§ **Work to be completed**
Starting from the line containing "This screenshot has width=914, height=558.", give again every line through the end of the entries, word for word. Pictures stay out of the copy.

(Stored items)
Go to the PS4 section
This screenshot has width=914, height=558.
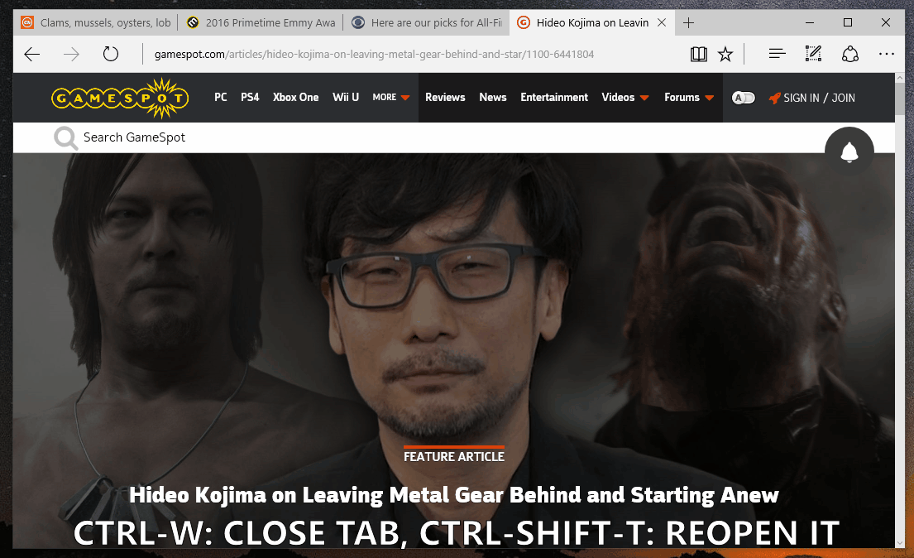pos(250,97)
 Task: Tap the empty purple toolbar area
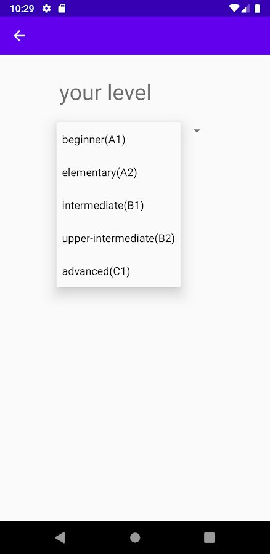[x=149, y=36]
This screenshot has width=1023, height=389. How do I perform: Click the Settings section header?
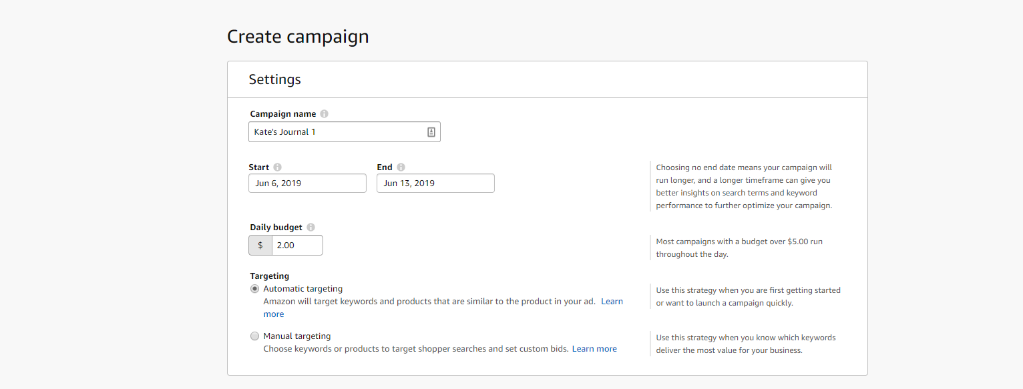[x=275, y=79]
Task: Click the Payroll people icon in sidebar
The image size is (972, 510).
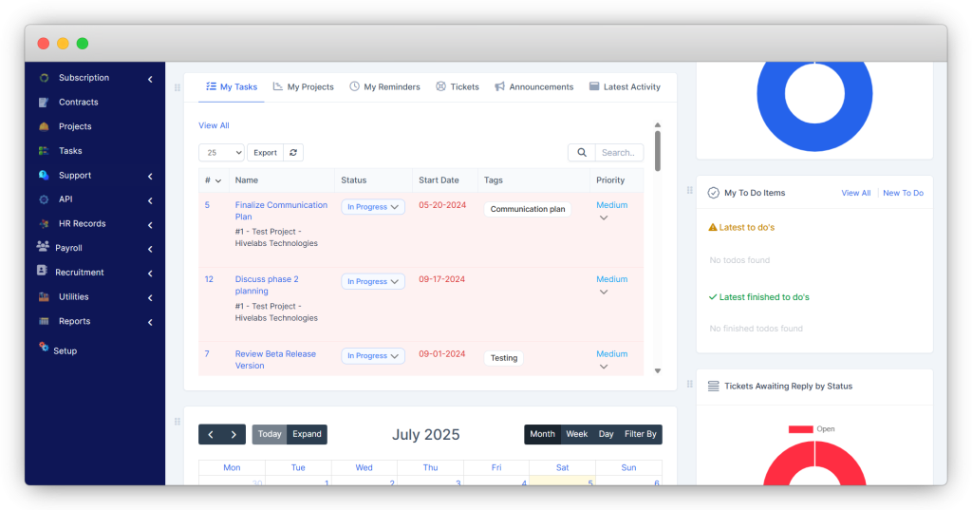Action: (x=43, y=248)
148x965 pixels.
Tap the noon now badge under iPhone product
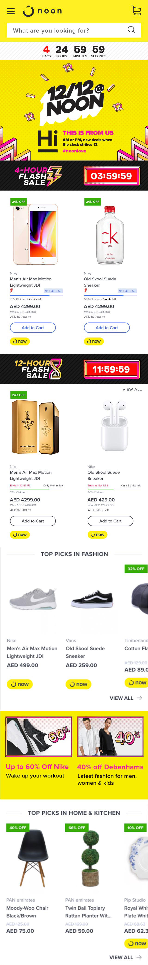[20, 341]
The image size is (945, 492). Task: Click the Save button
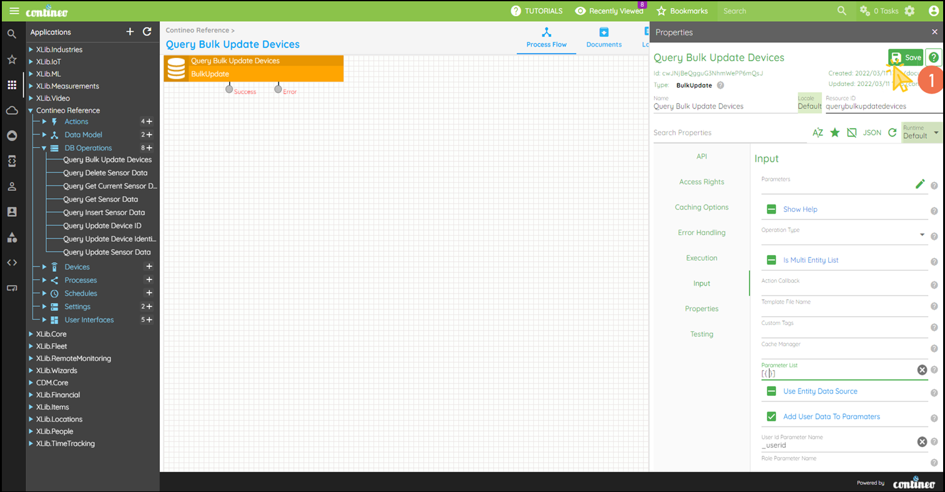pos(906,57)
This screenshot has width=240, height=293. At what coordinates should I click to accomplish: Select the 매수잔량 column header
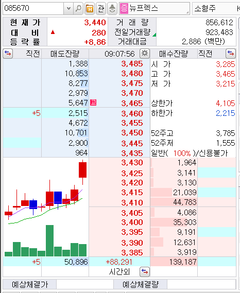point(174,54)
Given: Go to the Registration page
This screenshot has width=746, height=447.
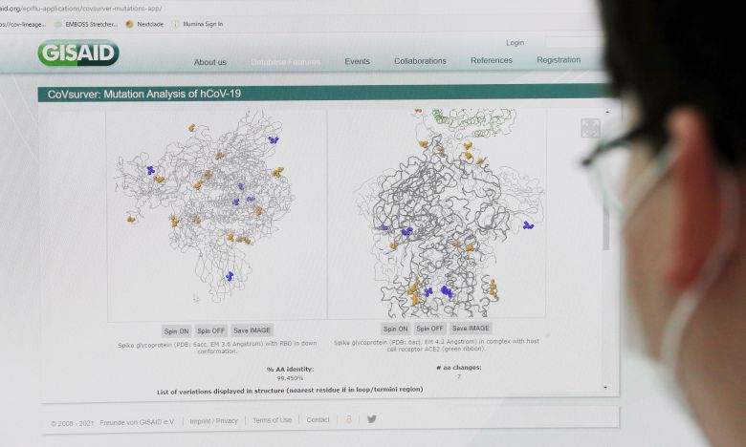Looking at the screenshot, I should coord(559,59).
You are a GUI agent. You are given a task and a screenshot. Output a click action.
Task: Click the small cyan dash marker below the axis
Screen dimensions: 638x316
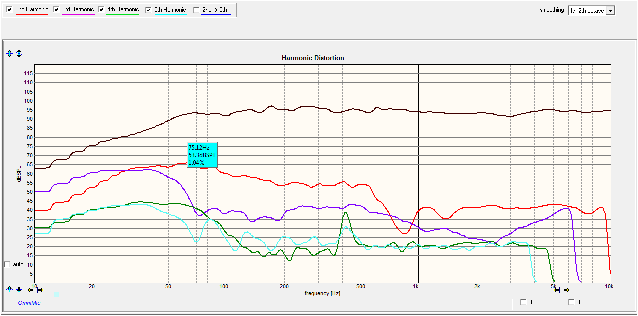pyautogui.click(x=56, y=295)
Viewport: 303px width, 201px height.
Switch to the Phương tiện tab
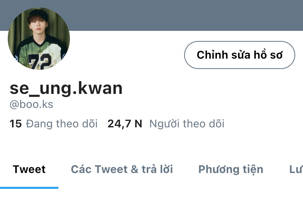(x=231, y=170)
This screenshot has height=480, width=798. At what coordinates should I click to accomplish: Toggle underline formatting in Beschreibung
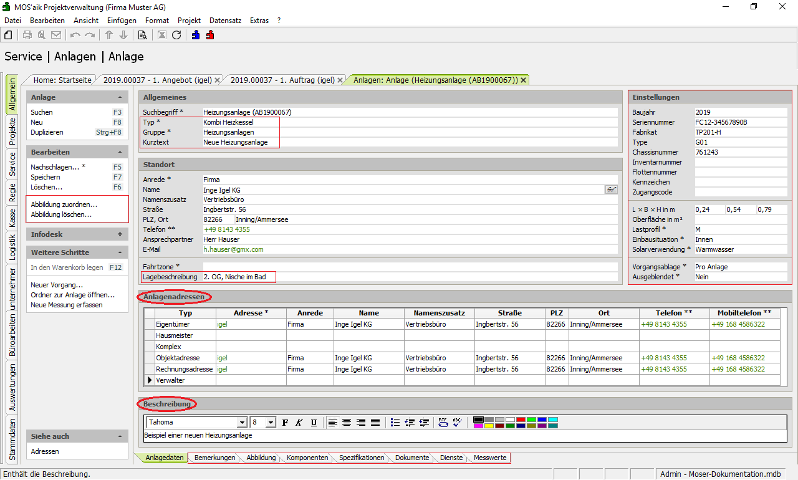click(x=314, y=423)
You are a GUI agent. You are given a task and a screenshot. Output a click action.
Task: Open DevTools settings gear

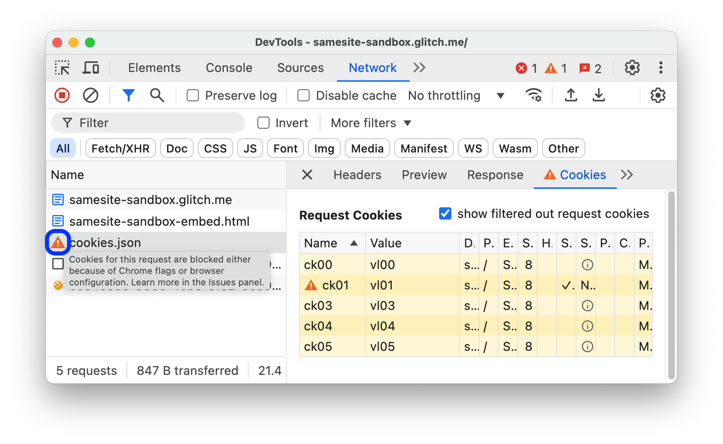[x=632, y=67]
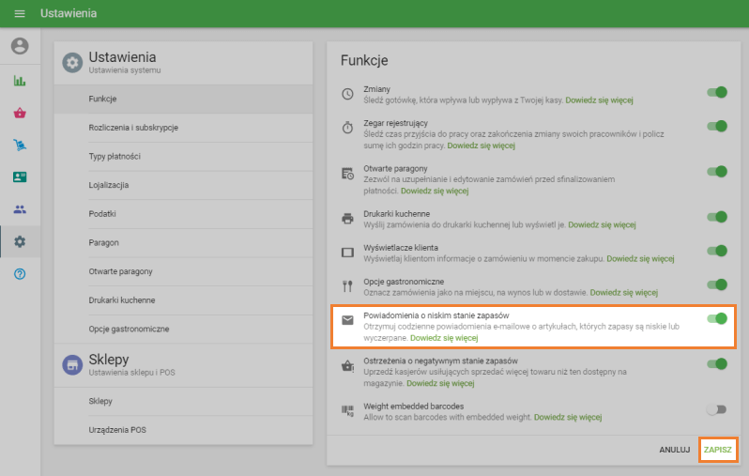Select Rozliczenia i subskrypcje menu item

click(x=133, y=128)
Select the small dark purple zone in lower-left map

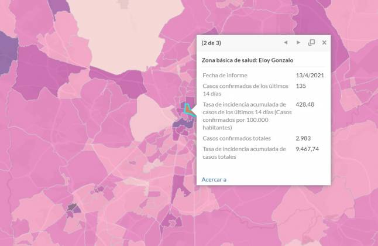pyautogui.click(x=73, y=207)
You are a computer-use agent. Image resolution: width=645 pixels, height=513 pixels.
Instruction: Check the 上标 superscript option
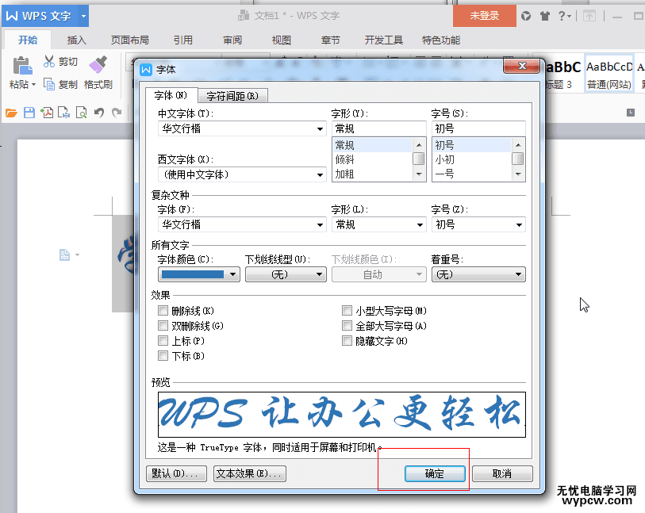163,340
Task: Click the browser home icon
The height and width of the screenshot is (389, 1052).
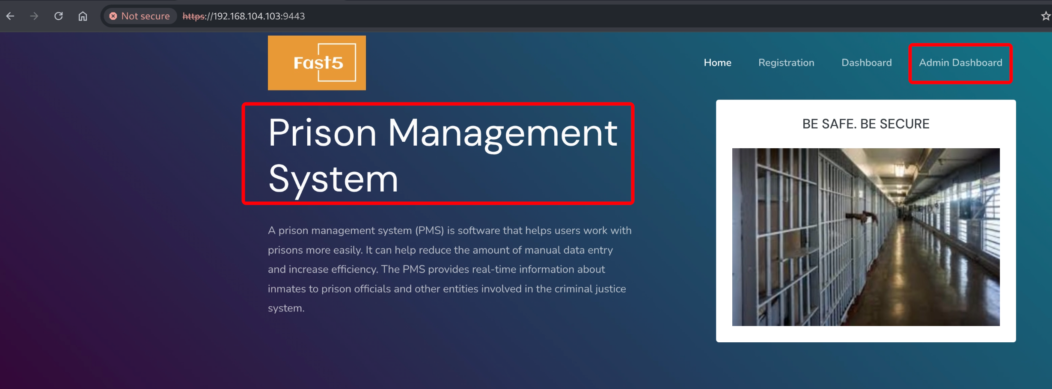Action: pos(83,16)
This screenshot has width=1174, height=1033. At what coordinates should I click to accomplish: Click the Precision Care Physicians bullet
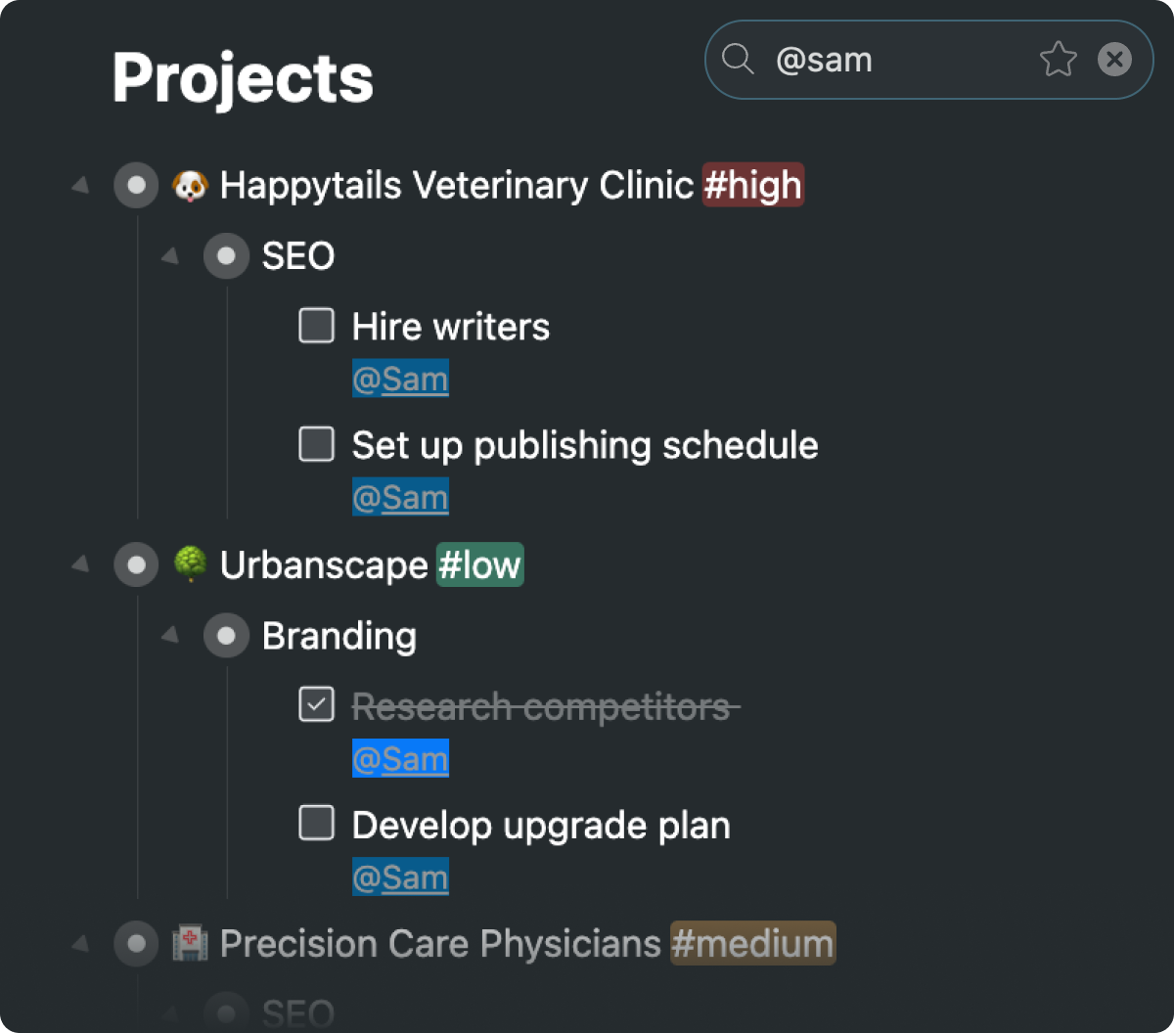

§ **Response for this exercise**
This screenshot has width=914, height=558.
pos(250,97)
 Task: Tap the empty purple toolbar area
[x=149, y=36]
This screenshot has width=1023, height=389. How do I perform: Click the Settings section header?
[x=275, y=79]
Task: Click the Payroll people icon in sidebar
The image size is (972, 510).
Action: (x=43, y=248)
148x965 pixels.
Tap the noon now badge under iPhone product
[20, 341]
The image size is (945, 492). Task: Click the Save button
pos(906,57)
This screenshot has width=240, height=293. At what coordinates should I click to accomplish: Select the 매수잔량 column header
point(174,54)
Given: Go to the Registration page
This screenshot has width=746, height=447.
Looking at the screenshot, I should coord(559,59).
You are a GUI agent. You are given a task and a screenshot. Output a click action.
Task: Click the small cyan dash marker below the axis
Screen dimensions: 638x316
pyautogui.click(x=56, y=295)
Viewport: 303px width, 201px height.
Switch to the Phương tiện tab
(x=231, y=170)
This screenshot has height=480, width=798. At what coordinates should I click to accomplish: Toggle underline formatting in Beschreibung
click(x=314, y=423)
You are a GUI agent. You are given a task and a screenshot. Output a click action.
Task: Open DevTools settings gear

[x=632, y=67]
Select Rozliczenia i subskrypcje menu item

click(x=133, y=128)
Select the small dark purple zone in lower-left map

pyautogui.click(x=73, y=207)
You are a computer-use agent. Image resolution: width=645 pixels, height=513 pixels.
Instruction: Check the 上标 superscript option
163,340
Task: Click the browser home icon
The height and width of the screenshot is (389, 1052).
Action: pos(83,16)
This screenshot has width=1174, height=1033. At what coordinates should I click to accomplish: Click the Precision Care Physicians bullet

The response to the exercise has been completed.